• Required actions
A. Decide whether each statement agrees with the ISDN article: (i) the UK's PSTN will be shut down in 2025; (ii) BT has widely promoted this news; (iii) VoIP stands for voice over IP. Answer yes or no for each and quote the deciding words.
B. Repeat word for word the part of the ISDN article between "The most significant" and "and ISDN networks.", inclusive.

• Passage to read

⟨

ISDN: Are you sitting on a burning platform?

Your phone system is about to go through a digital switch over. Are you sat on a burning platform?

Your phones are going to get cut off and the time to act is now.

To be fair, BT haven’t particularly promoted this news but it’s a fact. The UK’s PSTN (public switched telephone network) will be shut down in 2025.

As the broadband service has increased in reliability and quality over the years, the PSTN has had to evolve to handle a largely digital network, and as such there will not be the requirement for traditional telephony and fixed lines with a move to voice running over digital channels allowing Openreach to focus on the fibre rollout.

It gets a little more worrying when you realise that the old network currently runs office phones, home phones, burglar alarms, fire alarms, emergency phones in lifts, panic alarms, CCTV, telecare pendants and care and assisted living technology.

The impact on Housing Associations is going to be massive, so the sooner you start planning for it, the easier it will be. If you leave it to the last minute then, like all things, you will join a long queue for services that are in demand from people who have simply left it too late. I don’t want to panic you but you really need to evaluate this risk quite urgently and size up the task at hand.

So what’s going on?

The most significant part of the existing network to go are the phone lines themselves. By 2025, your phone will need to be digital and will use a low capacity internet connection to deliver and receive phone calls over the internet. This is called VoIP voice over IP. IP is the Internet Protocol and is used to transmit communications across the internet’s network. This will break all existing phones, office based phone systems and facilities that currently use the legacy PSTN and ISDN networks.

⟩

• Supplied information
⟨

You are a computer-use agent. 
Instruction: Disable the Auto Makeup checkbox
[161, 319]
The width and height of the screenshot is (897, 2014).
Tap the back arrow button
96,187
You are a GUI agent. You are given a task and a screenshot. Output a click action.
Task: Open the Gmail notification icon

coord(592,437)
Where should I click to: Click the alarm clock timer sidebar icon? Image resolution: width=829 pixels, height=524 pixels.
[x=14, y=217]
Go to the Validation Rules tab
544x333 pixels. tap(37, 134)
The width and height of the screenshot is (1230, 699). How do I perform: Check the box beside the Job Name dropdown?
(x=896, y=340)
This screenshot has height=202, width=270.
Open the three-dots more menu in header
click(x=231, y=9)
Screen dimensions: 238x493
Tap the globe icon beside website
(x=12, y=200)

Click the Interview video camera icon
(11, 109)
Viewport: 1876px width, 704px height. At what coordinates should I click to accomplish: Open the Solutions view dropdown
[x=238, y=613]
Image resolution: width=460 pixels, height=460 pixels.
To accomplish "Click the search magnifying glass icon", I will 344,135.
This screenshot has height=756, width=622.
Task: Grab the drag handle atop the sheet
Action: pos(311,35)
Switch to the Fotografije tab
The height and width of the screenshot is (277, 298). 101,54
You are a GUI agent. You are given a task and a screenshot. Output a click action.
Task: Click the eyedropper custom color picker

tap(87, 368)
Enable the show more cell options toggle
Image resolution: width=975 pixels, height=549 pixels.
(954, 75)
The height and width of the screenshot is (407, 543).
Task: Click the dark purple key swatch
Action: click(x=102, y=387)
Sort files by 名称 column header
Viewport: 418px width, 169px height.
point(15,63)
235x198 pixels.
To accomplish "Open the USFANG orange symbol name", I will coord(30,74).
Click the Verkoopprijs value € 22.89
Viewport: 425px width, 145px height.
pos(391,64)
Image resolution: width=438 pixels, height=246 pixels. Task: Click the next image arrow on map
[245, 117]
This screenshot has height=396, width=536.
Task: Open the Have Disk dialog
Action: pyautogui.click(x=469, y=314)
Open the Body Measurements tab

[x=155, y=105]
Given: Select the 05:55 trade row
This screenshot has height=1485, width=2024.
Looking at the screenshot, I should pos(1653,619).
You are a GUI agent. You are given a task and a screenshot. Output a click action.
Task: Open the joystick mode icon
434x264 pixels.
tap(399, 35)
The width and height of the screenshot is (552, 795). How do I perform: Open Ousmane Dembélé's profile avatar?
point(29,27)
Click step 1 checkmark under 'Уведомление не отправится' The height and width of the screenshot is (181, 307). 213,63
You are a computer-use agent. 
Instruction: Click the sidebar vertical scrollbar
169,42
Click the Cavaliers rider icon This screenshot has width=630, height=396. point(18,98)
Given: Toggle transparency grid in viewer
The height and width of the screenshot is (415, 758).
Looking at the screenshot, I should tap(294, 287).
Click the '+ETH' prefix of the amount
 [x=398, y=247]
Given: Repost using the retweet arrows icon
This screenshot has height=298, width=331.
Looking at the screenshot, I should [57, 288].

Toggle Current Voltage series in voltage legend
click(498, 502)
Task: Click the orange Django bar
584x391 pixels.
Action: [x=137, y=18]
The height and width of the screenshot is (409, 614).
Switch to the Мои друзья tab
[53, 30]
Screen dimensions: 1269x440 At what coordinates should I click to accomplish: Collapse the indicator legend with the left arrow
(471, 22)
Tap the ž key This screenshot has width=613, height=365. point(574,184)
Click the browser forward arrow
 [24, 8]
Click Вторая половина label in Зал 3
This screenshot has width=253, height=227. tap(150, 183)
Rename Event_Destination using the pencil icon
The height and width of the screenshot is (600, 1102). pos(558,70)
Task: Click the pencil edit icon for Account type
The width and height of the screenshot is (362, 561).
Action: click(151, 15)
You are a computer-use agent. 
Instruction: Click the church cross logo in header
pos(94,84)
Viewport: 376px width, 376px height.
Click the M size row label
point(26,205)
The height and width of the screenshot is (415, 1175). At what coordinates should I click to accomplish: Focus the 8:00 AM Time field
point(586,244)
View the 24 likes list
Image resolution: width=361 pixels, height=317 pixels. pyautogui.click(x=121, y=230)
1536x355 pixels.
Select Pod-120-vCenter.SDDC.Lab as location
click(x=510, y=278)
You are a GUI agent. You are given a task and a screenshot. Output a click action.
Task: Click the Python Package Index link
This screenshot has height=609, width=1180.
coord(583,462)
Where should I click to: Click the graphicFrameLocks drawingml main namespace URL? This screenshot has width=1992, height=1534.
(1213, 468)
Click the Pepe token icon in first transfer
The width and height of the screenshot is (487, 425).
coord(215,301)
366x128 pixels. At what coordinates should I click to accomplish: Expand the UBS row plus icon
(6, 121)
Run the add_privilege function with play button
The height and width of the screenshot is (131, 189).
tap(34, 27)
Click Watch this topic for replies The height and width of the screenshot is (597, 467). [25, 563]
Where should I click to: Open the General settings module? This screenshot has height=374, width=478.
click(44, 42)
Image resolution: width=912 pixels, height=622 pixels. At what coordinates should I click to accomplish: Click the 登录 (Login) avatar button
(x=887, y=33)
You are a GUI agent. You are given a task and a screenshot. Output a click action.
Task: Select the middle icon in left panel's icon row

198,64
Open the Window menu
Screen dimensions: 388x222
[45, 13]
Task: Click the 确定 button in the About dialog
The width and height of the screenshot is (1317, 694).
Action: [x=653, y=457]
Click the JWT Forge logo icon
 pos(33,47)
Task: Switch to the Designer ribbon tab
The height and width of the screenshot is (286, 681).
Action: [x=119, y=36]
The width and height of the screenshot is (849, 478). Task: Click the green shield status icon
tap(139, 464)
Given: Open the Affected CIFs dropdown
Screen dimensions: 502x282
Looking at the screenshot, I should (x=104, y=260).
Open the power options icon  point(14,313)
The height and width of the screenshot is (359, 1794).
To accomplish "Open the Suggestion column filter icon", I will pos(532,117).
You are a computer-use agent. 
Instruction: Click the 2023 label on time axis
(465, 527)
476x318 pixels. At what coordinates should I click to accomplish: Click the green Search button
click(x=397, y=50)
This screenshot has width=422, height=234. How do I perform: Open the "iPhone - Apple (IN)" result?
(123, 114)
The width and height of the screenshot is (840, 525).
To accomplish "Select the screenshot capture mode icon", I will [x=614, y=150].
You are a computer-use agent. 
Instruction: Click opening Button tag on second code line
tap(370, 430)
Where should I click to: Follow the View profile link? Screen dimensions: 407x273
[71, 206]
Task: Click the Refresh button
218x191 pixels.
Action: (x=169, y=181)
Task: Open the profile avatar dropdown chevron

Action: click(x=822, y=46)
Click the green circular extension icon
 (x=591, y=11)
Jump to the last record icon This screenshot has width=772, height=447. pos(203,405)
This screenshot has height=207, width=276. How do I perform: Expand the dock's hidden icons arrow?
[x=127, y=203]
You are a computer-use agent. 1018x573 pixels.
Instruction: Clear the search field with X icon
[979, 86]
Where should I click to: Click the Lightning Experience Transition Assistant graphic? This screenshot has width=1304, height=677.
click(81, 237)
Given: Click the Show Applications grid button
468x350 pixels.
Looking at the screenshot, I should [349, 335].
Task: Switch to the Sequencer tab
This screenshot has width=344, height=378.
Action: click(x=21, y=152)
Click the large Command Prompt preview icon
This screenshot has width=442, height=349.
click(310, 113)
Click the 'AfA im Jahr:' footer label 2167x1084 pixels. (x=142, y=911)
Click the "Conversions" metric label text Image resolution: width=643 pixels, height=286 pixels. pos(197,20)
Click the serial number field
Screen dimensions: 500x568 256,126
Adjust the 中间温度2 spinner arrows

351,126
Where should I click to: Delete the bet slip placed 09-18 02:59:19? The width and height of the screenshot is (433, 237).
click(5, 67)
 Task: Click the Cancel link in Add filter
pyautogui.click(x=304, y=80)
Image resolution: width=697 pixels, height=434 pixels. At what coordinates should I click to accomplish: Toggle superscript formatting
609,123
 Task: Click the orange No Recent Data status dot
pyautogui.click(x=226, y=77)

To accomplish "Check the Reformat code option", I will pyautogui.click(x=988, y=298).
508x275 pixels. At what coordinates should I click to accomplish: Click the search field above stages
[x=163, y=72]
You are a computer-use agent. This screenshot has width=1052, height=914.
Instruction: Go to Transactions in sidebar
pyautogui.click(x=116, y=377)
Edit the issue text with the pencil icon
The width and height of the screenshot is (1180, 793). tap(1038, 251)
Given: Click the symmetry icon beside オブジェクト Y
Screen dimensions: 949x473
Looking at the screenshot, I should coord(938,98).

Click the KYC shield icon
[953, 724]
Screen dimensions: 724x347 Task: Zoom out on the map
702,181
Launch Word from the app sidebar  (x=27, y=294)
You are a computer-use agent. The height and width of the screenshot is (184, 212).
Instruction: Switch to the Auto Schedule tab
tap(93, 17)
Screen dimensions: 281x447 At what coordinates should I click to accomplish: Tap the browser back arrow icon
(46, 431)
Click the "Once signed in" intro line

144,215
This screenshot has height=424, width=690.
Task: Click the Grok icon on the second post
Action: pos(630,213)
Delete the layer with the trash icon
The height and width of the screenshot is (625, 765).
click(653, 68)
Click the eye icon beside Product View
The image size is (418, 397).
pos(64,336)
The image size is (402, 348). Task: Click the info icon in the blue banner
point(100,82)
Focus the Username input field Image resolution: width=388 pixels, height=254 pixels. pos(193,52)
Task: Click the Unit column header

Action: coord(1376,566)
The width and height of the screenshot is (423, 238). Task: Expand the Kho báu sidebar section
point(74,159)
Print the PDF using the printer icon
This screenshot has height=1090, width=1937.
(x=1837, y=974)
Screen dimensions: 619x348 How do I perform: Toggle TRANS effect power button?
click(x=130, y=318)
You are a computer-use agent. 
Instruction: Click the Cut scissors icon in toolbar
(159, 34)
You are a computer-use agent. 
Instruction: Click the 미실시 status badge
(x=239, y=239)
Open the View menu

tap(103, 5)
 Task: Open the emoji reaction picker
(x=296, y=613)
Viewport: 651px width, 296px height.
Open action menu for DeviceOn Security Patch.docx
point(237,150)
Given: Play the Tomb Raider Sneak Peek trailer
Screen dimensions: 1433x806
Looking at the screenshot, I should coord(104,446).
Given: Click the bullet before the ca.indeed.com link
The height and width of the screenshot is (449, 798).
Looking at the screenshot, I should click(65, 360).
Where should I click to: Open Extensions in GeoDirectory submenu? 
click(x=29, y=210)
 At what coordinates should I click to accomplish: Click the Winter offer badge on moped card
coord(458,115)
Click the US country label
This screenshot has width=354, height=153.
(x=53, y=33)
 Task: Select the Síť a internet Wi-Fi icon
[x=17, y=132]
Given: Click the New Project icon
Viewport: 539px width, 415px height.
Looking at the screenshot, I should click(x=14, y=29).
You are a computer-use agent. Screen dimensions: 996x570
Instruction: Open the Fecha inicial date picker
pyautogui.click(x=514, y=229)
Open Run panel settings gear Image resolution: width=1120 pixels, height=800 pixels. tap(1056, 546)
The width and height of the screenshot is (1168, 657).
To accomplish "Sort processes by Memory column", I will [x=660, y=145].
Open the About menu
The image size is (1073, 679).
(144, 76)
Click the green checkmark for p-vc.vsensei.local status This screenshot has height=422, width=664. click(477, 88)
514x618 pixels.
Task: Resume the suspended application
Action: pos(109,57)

⟩

• Responses to the exercise
A.
(i) Yes: "The UK’s PSTN (public switched telephone network) will be shut down in 2025."
(ii) No: "BT haven’t particularly promoted this news"
(iii) Yes: "This is called VoIP voice over IP."

B.
The most significant part of the existing network to go are the phone lines themselves. By 2025, your phone will need to be digital and will use a low capacity internet connection to deliver and receive phone calls over the internet. This is called VoIP voice over IP. IP is the Internet Protocol and is used to transmit communications across the internet’s network. This will break all existing phones, office based phone systems and facilities that currently use the legacy PSTN and ISDN networks.